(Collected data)
-*-
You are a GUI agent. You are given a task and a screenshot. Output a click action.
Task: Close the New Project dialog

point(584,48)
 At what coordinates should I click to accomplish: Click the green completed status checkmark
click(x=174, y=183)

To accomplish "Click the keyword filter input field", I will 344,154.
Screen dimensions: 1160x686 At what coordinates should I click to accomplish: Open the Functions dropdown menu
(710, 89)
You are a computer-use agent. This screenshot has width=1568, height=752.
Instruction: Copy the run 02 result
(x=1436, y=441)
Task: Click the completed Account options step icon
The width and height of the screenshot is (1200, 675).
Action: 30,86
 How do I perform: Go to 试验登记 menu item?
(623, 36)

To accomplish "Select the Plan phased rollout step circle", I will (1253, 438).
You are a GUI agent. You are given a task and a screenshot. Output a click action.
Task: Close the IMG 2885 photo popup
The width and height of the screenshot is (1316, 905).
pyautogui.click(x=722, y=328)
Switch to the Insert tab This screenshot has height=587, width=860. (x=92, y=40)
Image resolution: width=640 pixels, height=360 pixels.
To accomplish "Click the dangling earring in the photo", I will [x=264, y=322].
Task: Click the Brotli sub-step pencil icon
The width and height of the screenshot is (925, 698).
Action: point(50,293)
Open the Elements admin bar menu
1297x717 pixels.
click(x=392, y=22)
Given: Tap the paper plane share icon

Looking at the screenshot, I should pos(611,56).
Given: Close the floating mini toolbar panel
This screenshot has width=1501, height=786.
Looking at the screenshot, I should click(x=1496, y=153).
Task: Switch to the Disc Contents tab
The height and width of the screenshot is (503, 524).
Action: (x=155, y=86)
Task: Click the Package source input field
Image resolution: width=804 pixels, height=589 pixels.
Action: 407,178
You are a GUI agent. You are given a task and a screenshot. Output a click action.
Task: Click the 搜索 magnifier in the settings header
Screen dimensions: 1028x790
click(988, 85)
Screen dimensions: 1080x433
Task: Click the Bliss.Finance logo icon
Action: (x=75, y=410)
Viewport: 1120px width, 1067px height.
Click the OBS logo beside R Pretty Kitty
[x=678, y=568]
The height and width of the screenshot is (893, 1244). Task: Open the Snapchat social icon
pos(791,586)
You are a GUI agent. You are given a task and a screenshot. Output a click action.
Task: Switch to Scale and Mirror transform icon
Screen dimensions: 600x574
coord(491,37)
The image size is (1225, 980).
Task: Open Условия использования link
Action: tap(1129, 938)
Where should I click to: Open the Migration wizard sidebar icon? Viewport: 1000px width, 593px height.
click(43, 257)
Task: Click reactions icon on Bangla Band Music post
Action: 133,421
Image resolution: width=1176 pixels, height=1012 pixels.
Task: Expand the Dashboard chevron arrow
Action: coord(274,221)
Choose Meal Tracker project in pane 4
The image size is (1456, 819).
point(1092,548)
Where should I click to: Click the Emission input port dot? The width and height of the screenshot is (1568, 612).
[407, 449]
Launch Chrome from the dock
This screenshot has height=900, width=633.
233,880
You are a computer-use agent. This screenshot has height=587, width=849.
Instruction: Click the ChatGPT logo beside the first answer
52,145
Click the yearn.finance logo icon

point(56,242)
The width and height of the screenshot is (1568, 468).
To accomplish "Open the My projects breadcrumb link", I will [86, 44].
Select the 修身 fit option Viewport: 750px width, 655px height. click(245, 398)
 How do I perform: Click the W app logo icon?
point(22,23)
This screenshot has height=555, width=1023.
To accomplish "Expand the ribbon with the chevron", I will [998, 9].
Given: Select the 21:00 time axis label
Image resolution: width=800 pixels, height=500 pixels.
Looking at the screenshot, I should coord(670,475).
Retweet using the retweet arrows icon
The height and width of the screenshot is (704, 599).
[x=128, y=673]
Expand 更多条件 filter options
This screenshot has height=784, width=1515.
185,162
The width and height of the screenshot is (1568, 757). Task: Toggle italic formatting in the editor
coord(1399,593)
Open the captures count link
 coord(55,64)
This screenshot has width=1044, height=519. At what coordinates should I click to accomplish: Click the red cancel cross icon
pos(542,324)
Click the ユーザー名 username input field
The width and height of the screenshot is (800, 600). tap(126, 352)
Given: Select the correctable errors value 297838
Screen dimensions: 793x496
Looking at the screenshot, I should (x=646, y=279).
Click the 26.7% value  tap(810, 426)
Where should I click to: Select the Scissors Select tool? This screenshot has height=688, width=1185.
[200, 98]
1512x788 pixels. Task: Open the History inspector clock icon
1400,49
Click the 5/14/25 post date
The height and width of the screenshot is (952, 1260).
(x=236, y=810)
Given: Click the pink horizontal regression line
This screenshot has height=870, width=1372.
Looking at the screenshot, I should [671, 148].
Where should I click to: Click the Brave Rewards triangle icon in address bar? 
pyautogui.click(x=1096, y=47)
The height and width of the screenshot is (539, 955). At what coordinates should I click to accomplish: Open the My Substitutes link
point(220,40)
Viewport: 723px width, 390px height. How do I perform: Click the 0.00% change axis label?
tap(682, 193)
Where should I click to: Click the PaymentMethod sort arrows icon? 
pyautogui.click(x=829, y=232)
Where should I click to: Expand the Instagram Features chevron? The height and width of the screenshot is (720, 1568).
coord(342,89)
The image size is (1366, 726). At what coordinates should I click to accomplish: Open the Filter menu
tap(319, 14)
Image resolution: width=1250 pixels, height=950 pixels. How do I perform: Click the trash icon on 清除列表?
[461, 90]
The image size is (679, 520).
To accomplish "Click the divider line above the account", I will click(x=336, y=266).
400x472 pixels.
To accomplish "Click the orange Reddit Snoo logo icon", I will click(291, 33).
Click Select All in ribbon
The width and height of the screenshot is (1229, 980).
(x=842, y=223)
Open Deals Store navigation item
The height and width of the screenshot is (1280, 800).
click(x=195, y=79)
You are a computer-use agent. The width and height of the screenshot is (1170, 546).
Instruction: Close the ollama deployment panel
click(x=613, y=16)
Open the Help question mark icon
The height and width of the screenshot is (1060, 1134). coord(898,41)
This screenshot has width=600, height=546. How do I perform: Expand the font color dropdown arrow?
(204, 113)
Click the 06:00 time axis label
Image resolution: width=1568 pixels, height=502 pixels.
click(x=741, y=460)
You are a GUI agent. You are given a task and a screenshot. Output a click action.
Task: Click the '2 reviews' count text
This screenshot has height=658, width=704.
-*-
> **Activity**: Will you return exactly the lines above from the one with "Screen dimensions: 793x496" down to the one with "Given: Click the", counting both as part of the range?

> **Reply**:
Screen dimensions: 793x496
Looking at the screenshot, I should (x=646, y=279).
Click the 26.7% value  tap(810, 426)
Where should I click to: Select the Scissors Select tool? This screenshot has height=688, width=1185.
[200, 98]
1512x788 pixels. Task: Open the History inspector clock icon
1400,49
Click the 5/14/25 post date
The height and width of the screenshot is (952, 1260).
(x=236, y=810)
Given: Click the pink horizontal regression line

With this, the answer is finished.